Question

Simplify -(3c-8d)/(3c)+(10c-11d)/(3c)

Answer

**step1** Understanding the Problem

We are asked to simplify an expression that involves two fractions. The first fraction is $$-\frac{3c-8d}{3c}$$ and the second fraction is $$\frac{10c-11d}{3c}$$. We need to combine these two fractions into one simpler expression.

**step2** Identifying Common Denominators

Both fractions have the same bottom part, which is called the denominator. In this problem, the common denominator is $$3c$$. When fractions share the same denominator, we can combine them by adding or subtracting their top parts (numerators) and keeping the common denominator.

**step3** Combining the Numerators

We need to combine the top parts of the fractions. The first numerator is $$-(3c-8d)$$ and the second numerator is $$(10c-11d)$$.
The expression to simplify in the numerator is $$-(3c-8d) + (10c-11d)$$.

**step4** Simplifying the First Part of the Numerator

The first part of the numerator, $$-(3c-8d)$$, means we take the opposite of everything inside the parentheses.
The opposite of $$3c$$ is $$-3c$$.
The opposite of $$-8d$$ is $$+8d$$.
So, $$-(3c-8d)$$ becomes $$-3c + 8d$$.

**step5** Adding All Parts of the Numerator

Now we add the simplified first part of the numerator to the second part:
$$-3c + 8d + 10c - 11d$$
We group the 'c' terms together and the 'd' terms together.
For the 'c' terms: $$-3c + 10c$$
If you have 10 of something and take away 3 of them, you are left with 7 of them.
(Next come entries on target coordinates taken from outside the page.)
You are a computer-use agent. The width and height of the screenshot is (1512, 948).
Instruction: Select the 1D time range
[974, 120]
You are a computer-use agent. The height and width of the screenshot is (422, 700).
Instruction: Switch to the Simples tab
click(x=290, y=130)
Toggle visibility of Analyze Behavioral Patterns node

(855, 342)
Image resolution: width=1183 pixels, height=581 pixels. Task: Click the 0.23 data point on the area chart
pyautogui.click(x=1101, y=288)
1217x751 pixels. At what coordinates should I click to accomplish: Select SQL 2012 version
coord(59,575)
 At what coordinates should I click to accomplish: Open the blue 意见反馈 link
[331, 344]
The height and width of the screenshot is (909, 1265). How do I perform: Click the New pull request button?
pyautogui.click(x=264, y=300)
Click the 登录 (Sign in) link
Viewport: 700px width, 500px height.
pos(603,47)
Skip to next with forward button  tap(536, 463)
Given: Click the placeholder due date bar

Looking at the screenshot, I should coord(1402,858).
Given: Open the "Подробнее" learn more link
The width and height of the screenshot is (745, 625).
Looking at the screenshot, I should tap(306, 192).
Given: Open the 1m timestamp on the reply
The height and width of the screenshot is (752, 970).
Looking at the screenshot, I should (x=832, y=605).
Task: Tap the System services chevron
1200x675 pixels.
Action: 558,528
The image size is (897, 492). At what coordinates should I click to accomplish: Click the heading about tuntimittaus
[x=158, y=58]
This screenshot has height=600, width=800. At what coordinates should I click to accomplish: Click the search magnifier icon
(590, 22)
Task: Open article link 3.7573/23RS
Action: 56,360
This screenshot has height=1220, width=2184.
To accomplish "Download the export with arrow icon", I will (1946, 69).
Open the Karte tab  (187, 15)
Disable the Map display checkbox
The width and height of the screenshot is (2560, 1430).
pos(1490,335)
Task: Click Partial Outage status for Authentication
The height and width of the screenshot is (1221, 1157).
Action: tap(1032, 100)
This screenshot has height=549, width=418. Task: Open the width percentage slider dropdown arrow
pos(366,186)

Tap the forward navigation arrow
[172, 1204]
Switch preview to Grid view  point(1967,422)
So, $$-3c + 10c = 7c$$.
For the 'd' terms: $$+8d - 11d$$
If you have 8 of something and need to take away 11 of them, you need 3 more than you have, so you end up with a deficit of 3. So, $$+8d - 11d = -3d$$.
Therefore, the combined and simplified numerator is $$7c - 3d$$.

**step6** Writing the Final Simplified Expression

Now we place the combined numerator over the common denominator.
The combined numerator is $$7c - 3d$$.
The common denominator is $$3c$$.
So, the simplified expression is $$\frac{7c - 3d}{3c}$$.